Frogmore and stew

stew 002I live on Lady’s Island, adjacent to Beaufort across the Beaufort River. On the other side, across a bit of salt marsh, is St. Helena, a somewhat larger island which, before the Civil War, was a slave plantation.

The main, not to say only, town on St. Helena is Frogmore. Everyone here is very proud of Frogmore. The local (though very small) airport is affectionately called “Frogmore International”, and several local businesses give Frogmore as their address. Not many years ago you could have addressed a letter via Frogmore, SC, but no more. Now the post office is just St. Helena.

There are a couple of explanations for that.

My brother says that because St. Helena was a slave island, the Gulllah population there felt “Frogmore” was demeaning and asked that it be changed.

I recently heard another explanation, which frankly, I think is the more likely. Just off the coast of St. Helena is Dawtaw Island, a comparatively new community for rich people. Not as well known as Hilton Head, but posh nevertheless. According to my friends at Hardee’s, the residents of Dawtaw felt uncomfortable having their mail addressed to Frogmore. Not elegant enough. So, it was they who pressed for the name change.

That really makes more sense to me.
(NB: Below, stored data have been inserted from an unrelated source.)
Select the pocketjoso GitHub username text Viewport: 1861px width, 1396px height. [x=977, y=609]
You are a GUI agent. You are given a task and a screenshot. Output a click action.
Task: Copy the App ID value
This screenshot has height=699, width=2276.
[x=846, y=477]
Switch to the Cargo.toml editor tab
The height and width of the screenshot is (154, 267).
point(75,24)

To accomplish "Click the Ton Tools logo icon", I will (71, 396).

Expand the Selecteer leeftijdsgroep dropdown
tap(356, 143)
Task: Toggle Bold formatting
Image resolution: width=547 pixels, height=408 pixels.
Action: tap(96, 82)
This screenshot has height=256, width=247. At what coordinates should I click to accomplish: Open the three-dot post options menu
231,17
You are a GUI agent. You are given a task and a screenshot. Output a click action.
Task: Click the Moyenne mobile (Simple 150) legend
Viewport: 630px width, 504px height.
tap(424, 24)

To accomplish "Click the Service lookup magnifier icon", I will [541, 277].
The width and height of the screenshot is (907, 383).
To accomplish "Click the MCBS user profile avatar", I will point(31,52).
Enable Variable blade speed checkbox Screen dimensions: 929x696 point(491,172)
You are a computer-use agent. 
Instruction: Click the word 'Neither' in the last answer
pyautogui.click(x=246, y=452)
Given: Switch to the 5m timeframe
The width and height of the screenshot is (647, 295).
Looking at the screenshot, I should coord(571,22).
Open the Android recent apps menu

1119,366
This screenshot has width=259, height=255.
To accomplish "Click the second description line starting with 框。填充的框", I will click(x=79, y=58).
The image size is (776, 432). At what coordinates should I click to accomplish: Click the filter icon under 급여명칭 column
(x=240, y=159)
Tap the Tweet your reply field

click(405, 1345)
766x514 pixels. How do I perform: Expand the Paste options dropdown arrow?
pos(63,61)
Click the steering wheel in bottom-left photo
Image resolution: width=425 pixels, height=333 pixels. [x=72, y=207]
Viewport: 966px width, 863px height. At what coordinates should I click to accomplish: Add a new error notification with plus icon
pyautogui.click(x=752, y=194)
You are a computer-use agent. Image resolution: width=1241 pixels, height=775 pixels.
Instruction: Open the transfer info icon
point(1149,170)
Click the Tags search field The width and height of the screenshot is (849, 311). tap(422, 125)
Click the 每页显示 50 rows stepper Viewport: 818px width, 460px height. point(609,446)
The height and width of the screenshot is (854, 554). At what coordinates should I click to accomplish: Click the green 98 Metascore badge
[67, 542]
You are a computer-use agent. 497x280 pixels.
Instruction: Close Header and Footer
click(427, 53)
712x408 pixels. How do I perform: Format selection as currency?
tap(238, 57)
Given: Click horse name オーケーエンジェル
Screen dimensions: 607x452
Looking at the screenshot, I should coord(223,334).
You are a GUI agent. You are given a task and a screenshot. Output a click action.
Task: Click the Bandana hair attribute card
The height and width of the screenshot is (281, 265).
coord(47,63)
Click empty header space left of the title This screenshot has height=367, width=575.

The Gullahs are actually very proud of their heritage, whereas I knew some nouveau-riche in Owen County who objected to having their rural address “Dog Kennel Road.”

One of the culinary delights of this area is “Frogmore Stew”, utilizing the shrimp for which the area is known, corn on the cob, sausage and depending on who is doing the cooking, potatoes. It takes about 15 minutes to cook. It is also known as Low Country Boil, and has made its way onto menus at such places as Cracker Barrel. If you have ever eaten it there, don’t be put off. Frogmore Stew/Low Country Boil is made to be eaten as soon as it cools.

The author of some very good mysteries set in this area apparently didn’t know that, as at one point she has her heroine make Frogmore stew and cook it for hours. It would actually be inedible at that point. She was probably misled by the word “stew”.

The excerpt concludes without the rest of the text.